**WHAT THIS TASK INVOLVES**
Count the lines of the data below that include the string "Expand", and provide nothing but the result.

[Records from a data source]
· · · · · · ·
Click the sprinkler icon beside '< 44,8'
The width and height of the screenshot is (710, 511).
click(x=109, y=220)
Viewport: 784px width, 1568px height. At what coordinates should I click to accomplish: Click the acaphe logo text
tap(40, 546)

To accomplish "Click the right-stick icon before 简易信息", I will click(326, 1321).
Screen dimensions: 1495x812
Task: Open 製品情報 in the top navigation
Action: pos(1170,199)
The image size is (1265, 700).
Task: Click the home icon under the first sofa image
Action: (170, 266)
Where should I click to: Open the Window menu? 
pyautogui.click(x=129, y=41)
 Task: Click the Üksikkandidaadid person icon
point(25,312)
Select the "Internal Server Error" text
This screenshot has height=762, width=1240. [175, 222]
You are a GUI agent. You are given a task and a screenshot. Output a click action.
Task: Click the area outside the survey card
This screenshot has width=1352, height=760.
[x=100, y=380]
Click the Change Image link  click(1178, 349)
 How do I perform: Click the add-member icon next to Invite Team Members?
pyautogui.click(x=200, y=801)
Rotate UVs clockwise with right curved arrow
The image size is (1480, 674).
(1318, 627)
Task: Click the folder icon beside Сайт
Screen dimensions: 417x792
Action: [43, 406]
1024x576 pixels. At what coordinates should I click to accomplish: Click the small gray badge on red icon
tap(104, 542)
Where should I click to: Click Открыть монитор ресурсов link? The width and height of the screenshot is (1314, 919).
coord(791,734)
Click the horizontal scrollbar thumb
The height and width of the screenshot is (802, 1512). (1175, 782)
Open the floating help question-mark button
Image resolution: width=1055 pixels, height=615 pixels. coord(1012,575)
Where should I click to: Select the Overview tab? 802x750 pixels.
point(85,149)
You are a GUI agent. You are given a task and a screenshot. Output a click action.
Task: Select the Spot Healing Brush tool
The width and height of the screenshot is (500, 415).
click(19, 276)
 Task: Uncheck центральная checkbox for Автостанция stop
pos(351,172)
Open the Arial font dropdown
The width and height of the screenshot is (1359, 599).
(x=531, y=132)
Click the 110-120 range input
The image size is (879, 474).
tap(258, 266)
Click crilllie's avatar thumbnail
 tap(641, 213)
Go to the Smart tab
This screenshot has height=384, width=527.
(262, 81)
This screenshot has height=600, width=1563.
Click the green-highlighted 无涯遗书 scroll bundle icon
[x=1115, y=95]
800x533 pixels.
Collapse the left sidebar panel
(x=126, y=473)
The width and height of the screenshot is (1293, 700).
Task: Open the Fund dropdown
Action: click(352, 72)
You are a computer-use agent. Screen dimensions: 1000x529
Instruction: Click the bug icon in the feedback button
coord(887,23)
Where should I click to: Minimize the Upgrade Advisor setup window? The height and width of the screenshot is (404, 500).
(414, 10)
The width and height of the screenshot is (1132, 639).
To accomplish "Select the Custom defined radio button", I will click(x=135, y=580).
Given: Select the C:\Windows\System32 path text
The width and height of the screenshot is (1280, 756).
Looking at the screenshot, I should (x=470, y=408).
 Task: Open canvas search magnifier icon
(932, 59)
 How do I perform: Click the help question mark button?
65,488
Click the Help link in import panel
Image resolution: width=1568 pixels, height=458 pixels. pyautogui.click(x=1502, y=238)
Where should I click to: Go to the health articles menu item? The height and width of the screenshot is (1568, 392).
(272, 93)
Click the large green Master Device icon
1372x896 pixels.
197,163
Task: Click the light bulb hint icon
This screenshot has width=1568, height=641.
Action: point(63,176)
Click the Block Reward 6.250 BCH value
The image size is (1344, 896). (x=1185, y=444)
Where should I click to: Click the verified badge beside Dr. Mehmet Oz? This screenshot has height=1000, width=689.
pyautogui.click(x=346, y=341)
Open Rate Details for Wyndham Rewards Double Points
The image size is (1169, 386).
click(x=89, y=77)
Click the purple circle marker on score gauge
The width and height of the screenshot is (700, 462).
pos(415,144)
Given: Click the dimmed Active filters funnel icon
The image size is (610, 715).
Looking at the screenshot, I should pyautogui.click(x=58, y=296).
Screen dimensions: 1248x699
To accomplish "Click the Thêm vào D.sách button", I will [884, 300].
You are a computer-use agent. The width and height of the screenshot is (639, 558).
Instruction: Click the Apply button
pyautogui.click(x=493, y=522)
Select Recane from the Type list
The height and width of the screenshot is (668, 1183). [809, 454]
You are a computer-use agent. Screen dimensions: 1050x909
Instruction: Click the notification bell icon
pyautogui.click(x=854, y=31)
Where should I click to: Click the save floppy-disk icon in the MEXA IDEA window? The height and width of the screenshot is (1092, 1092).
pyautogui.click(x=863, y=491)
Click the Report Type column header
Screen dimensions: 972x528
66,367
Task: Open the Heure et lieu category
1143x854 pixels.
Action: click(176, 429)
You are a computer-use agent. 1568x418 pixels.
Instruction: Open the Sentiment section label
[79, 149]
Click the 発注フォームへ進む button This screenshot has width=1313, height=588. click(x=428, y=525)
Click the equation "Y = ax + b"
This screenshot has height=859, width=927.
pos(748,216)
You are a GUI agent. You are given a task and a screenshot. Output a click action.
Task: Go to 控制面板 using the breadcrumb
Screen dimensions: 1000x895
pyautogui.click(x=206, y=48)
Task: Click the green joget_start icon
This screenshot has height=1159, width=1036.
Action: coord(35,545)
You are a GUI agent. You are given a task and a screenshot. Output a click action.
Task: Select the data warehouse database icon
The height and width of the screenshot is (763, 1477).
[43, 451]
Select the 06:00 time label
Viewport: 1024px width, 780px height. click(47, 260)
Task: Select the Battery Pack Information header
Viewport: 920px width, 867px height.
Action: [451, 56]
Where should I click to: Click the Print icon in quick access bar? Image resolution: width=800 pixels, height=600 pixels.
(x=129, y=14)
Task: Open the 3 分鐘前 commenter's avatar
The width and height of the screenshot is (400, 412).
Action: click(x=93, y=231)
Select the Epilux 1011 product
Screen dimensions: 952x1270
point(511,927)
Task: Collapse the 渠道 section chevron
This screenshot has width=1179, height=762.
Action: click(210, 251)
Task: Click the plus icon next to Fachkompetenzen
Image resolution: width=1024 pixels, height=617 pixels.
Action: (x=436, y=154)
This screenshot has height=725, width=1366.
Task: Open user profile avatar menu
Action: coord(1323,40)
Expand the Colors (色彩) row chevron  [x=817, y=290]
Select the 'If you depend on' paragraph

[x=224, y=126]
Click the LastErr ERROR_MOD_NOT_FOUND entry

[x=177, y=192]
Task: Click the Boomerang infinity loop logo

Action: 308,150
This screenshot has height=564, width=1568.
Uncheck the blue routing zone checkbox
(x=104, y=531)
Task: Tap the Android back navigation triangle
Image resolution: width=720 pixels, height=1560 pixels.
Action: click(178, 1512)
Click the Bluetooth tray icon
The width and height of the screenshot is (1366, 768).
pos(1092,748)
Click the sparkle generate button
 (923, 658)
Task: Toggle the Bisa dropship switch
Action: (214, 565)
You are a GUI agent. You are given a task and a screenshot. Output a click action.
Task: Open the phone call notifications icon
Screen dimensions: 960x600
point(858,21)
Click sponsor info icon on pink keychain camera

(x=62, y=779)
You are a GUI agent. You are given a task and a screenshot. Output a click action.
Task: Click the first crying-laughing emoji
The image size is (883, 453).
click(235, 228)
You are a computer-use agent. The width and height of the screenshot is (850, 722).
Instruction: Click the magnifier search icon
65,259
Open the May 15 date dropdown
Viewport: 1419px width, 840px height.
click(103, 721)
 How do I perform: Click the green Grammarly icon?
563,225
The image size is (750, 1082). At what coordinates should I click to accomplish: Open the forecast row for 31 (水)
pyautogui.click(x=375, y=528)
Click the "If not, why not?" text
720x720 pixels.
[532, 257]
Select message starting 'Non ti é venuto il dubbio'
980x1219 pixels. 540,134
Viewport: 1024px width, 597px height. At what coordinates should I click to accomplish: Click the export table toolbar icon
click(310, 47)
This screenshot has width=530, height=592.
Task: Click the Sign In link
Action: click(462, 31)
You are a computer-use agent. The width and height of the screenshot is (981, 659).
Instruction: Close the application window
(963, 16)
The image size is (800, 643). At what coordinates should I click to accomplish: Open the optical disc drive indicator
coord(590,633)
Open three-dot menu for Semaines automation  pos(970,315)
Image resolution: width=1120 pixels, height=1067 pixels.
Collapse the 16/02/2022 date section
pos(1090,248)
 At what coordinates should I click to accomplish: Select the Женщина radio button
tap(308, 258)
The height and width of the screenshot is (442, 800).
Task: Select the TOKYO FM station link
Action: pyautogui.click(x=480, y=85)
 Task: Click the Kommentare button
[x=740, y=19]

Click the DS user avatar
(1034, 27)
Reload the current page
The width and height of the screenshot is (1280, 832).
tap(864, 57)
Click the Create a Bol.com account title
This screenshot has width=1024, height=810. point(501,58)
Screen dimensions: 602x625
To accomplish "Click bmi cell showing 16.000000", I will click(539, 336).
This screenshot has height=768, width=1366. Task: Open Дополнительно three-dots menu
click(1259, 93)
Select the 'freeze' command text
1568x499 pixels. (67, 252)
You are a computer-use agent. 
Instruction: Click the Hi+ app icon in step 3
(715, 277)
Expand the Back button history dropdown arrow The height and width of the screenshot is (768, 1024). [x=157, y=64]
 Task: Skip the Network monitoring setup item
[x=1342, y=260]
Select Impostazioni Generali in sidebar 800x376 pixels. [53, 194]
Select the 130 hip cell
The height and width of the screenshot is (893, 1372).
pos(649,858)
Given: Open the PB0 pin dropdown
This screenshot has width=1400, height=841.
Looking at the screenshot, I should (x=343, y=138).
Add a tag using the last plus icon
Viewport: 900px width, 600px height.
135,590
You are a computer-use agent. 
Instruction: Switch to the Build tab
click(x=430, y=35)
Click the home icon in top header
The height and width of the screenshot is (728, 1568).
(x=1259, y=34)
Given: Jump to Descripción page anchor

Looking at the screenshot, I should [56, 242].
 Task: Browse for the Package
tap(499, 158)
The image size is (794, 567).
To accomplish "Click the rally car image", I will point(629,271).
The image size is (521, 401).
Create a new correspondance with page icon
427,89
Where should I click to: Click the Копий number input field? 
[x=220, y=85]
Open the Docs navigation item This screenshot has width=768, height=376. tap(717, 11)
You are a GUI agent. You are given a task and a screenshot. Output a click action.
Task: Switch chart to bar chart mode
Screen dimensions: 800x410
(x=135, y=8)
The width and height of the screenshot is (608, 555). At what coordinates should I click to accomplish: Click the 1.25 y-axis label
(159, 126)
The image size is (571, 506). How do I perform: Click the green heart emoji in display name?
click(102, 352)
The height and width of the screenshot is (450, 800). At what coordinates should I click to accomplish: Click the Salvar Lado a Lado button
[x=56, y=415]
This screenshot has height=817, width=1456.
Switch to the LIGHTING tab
· · · · · · ·
**RESPONSE FOR THIS EXERCISE**
2